Personal information
- Full name: Giuseppe Ciaravino
- Date of birth: October 26, 1976 (age 48)
- Place of birth: Toronto, Ontario, Canada
- Height: 6 ft 2 in (1.88 m)
- Position(s): goalkeeper

Senior career*
- Years: Team / Apps / (Gls)
- 1992–1993: North York Azzuri
- 1995: Toronto Jets
- 1996: Toronto Italia
- 1997: Toronto Lynx / 10 / (0)

International career
- 1992–1993: Canada U17 / 8 / (0)

= Joe Ciaravino =

Canadian soccer player

Joe Ciaravino (born October 26, 1976) is a Canadian former soccer player who played as goalkeeper who played in the Canadian National Soccer League, USL A-League, and at the international level with the Canada men's national under-17 soccer team.

== Club career ==
Ciaravino played with North York Azzuri in 1992. He later played with the Toronto Jets in the Canadian National Soccer League. His signing was announced on July 2, 1995, along with the rest of the team's roster. In the 1995 season the Jets achieved a regular season championship by placing first in the standings. In the postseason the Jets reached the finals of the playoffs, but were defeated by St. Catharines Wolves by a score of 2–1. On October 5, 1995, he was awarded the Goalkeeper of the Year award.

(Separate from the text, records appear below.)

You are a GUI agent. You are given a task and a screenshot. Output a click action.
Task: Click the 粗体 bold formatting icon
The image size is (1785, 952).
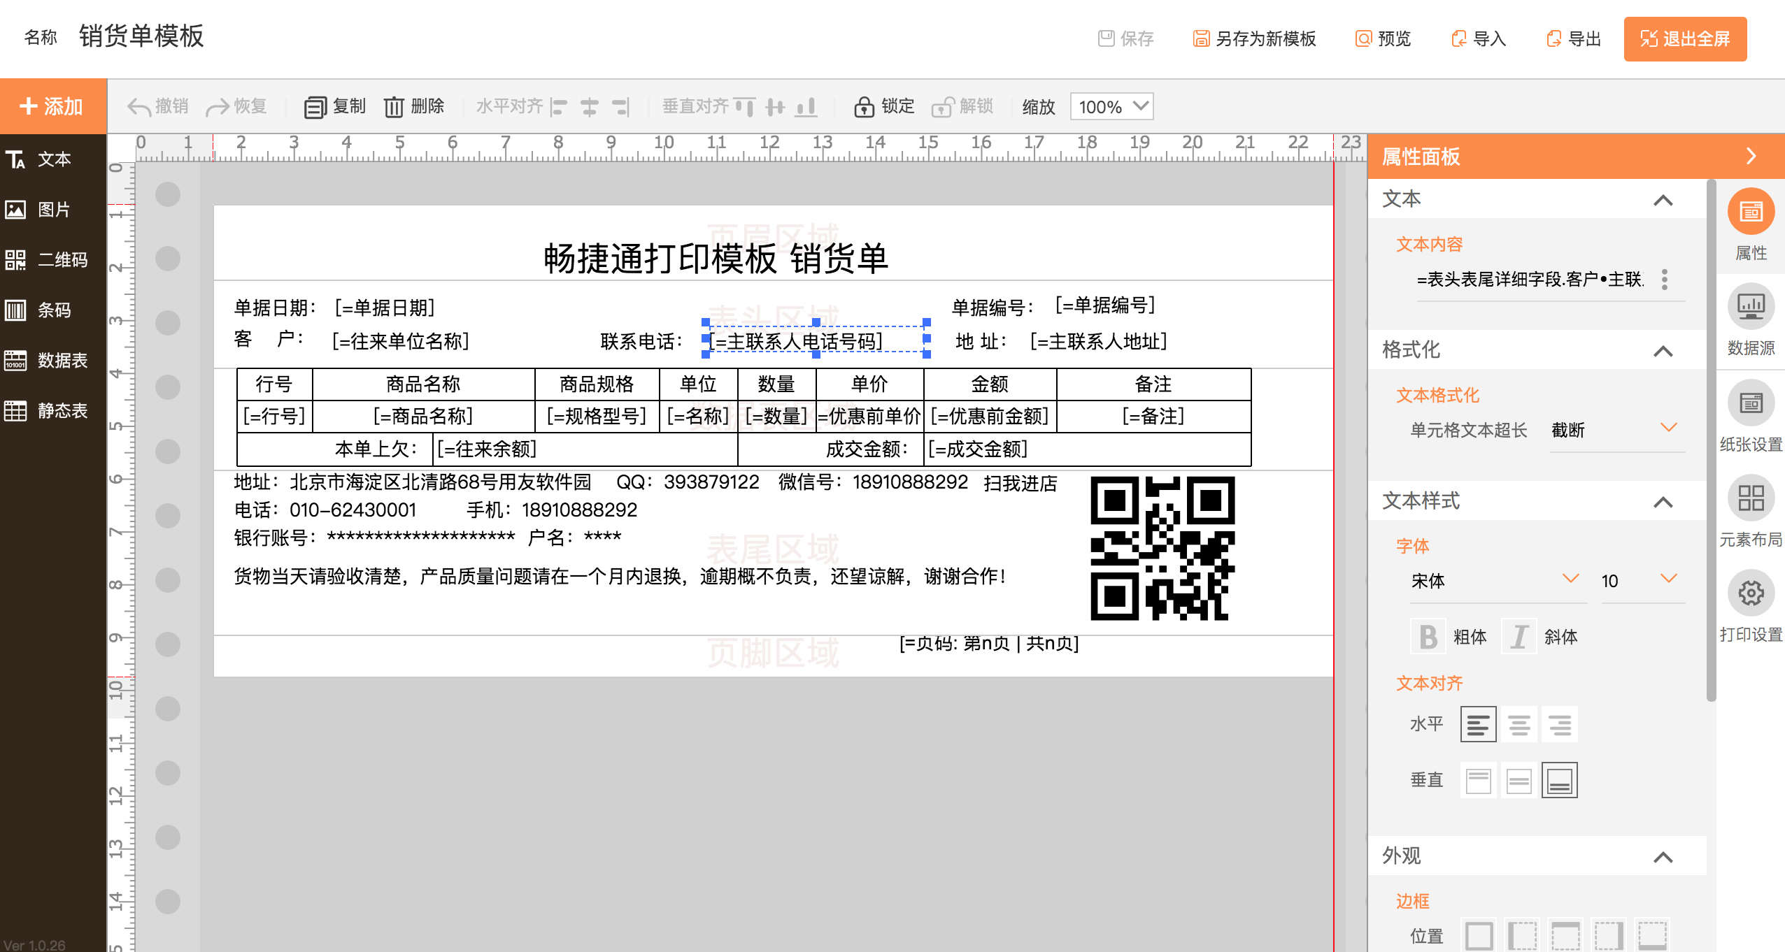[x=1426, y=637]
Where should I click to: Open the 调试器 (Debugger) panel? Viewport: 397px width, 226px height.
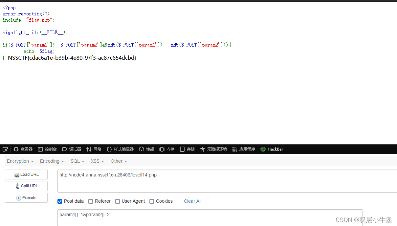(x=72, y=149)
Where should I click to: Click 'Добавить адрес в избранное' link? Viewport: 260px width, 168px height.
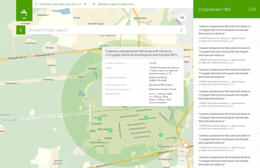point(116,4)
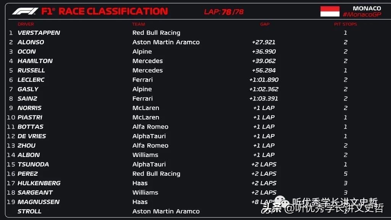Select driver VERSTAPPEN in first place

tap(39, 33)
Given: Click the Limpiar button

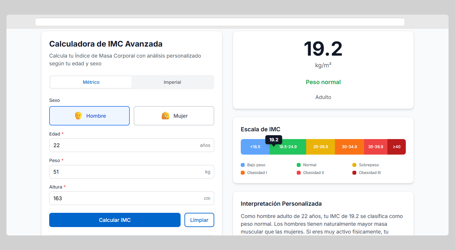Looking at the screenshot, I should pyautogui.click(x=199, y=220).
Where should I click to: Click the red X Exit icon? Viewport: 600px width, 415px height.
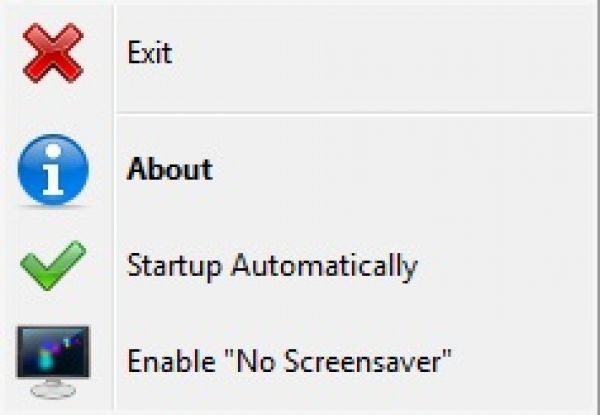click(x=53, y=54)
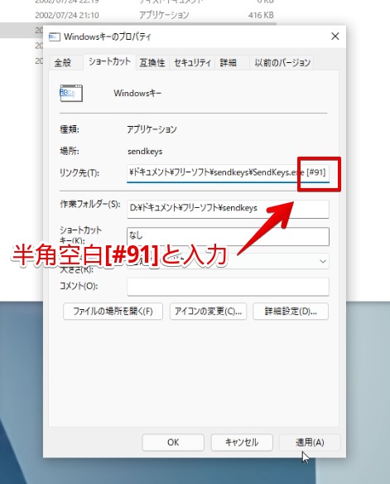Click the 作業フォルダー text field
The height and width of the screenshot is (484, 390).
tap(228, 208)
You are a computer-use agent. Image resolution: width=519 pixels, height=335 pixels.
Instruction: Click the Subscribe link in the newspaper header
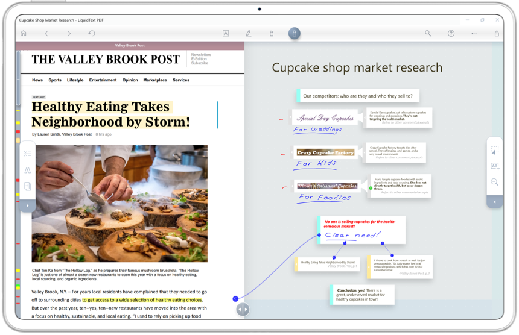point(200,63)
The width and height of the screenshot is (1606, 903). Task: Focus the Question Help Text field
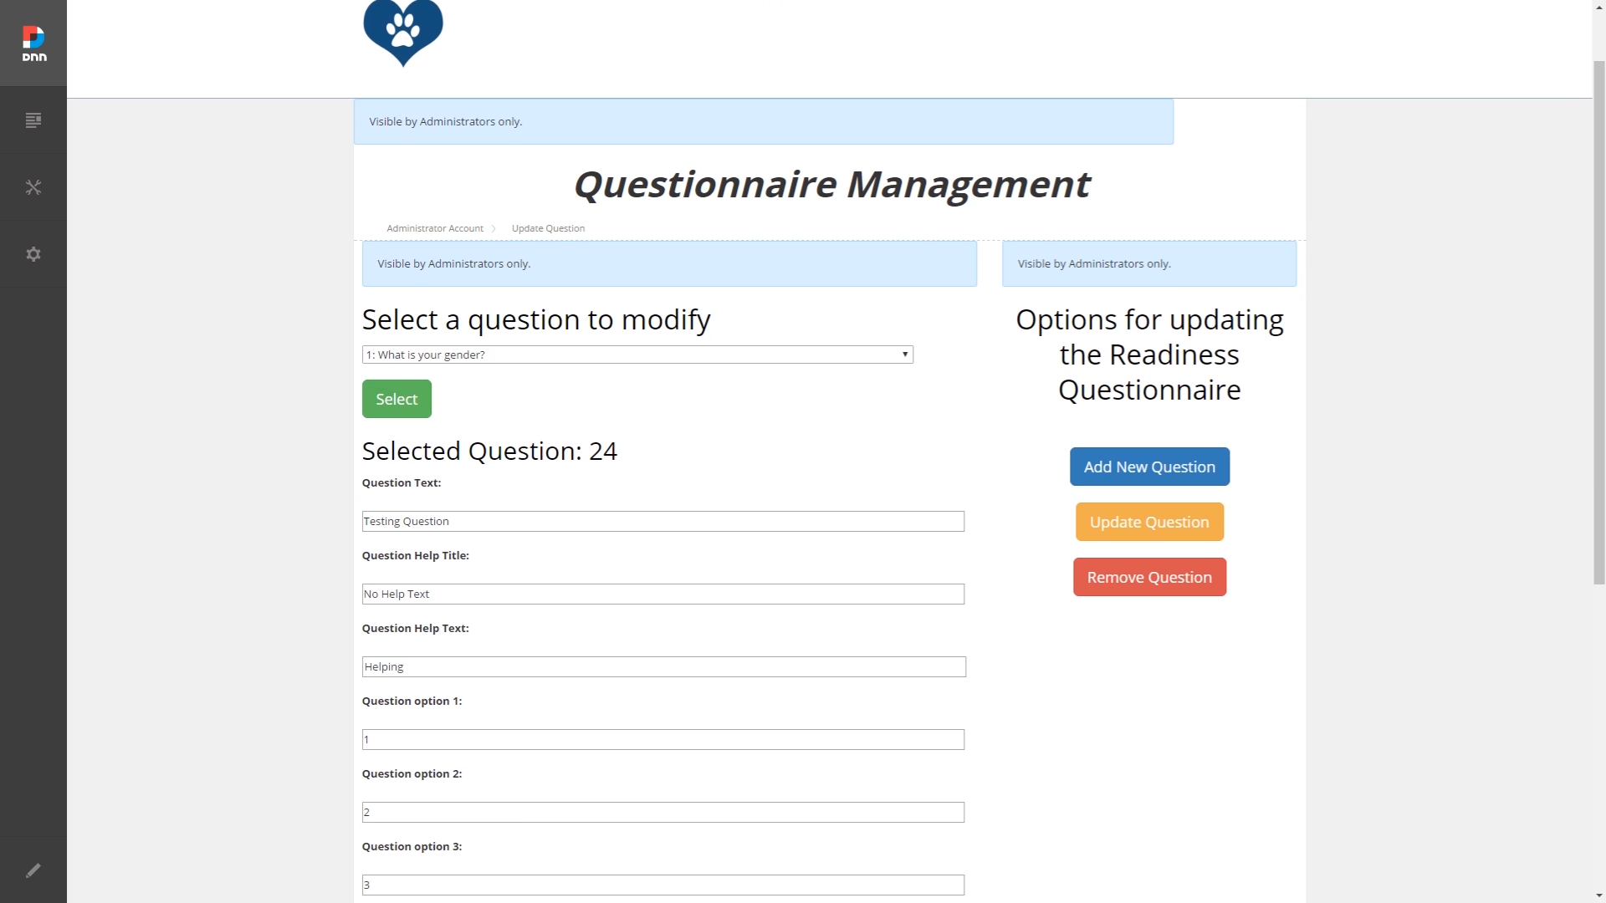point(664,666)
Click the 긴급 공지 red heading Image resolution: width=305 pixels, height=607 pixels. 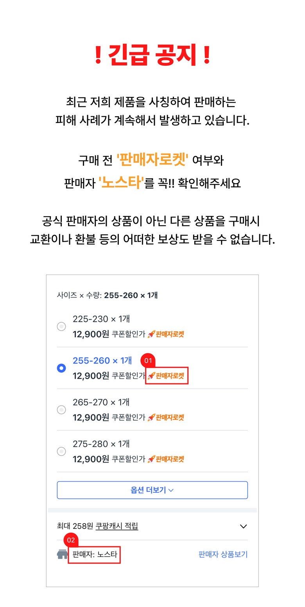[153, 55]
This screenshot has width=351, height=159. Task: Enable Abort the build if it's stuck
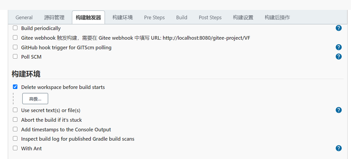pyautogui.click(x=15, y=120)
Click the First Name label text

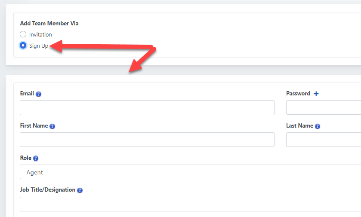(x=34, y=126)
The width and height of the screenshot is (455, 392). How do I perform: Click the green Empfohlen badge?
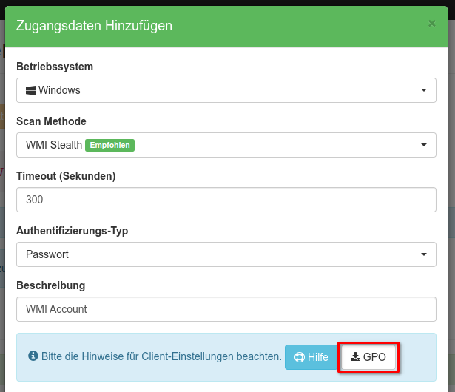[x=110, y=145]
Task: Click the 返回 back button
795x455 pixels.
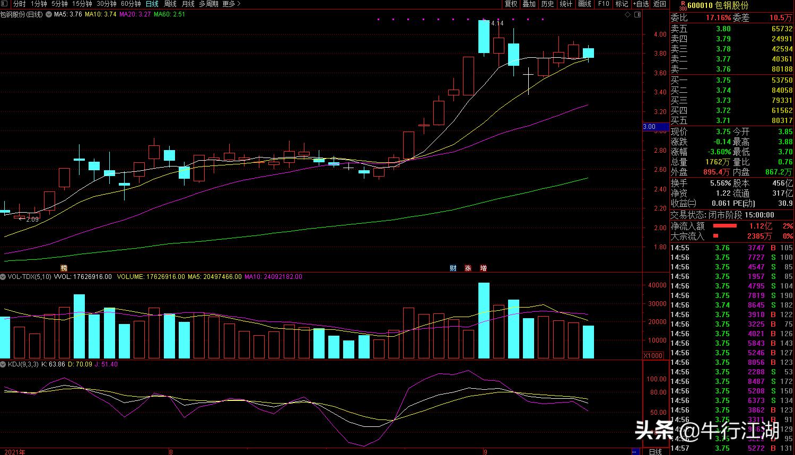Action: pos(660,4)
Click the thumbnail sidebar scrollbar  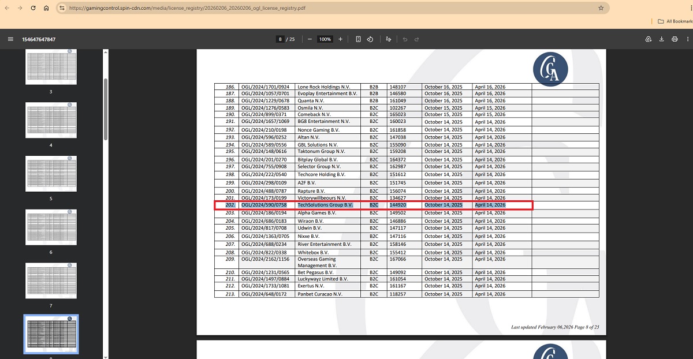[x=105, y=109]
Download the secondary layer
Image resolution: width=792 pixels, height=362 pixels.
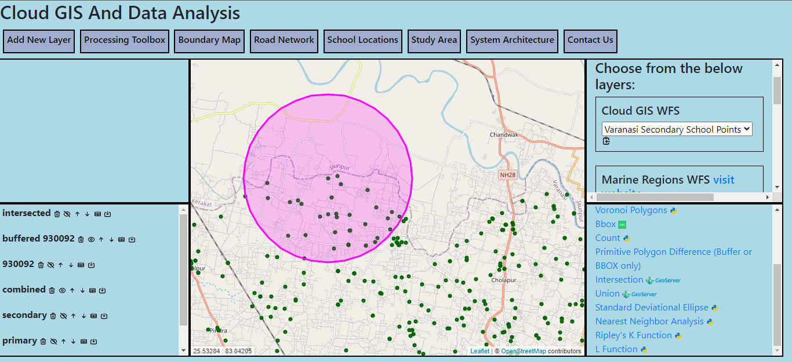tap(104, 316)
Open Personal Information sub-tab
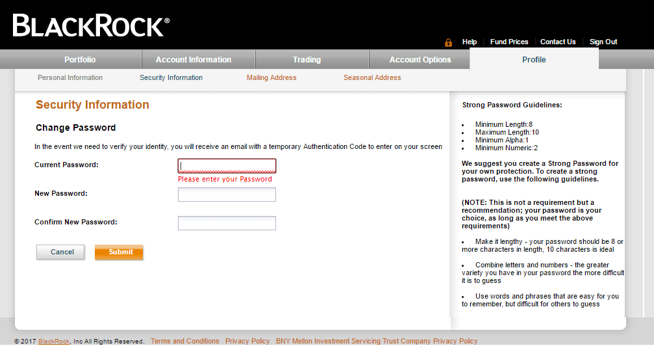Image resolution: width=654 pixels, height=350 pixels. [x=70, y=78]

In 1996, he signed a contract with the Toronto Italia; he made his debut on June 2, 1996, in a match against St. Catharines. He played in the 1996 CNSL All-Star match with Italia, which included Diego Maradona in the roster. He added a treble to his resume by winning the Umbro Cup along with the Playoff Championship. He managed to achieve an undefeated season with Toronto along with their treble victory. For the second time in his career he was awarded the Goalkeeper of the Year award.

In 1997, Ciaravino signed with expansion franchise the Toronto Lynx of the USL A-League, where he was reunited with his old Toronto Italia head coach Peter Pinizzotto. His signing was in April 1997 in a press conference which revealed the club's roster for the 1997 season. He made his debut for the club on April 19, 1997, in a match against the Charleston Battery which resulted in 4–2 defeat. Ciaravino assisted the club in qualifying for the post season for the first time in the franchise's history, by finishing 4th in the Northeastern division. The Lynx were eliminated in the first round of the playoffs against the Montreal Impact.

== International career ==
Ciaravino made his debut for the Canada men's national under-17 soccer team on August 12, 1992, against the Cayman Islands U-17 in the 1992 CONCACAF U-17 Tournament. In the tournament Canada finished third, and qualified for the 1993 FIFA U-17 World Championship. He featured in the tournament against Nigeria, and Australia.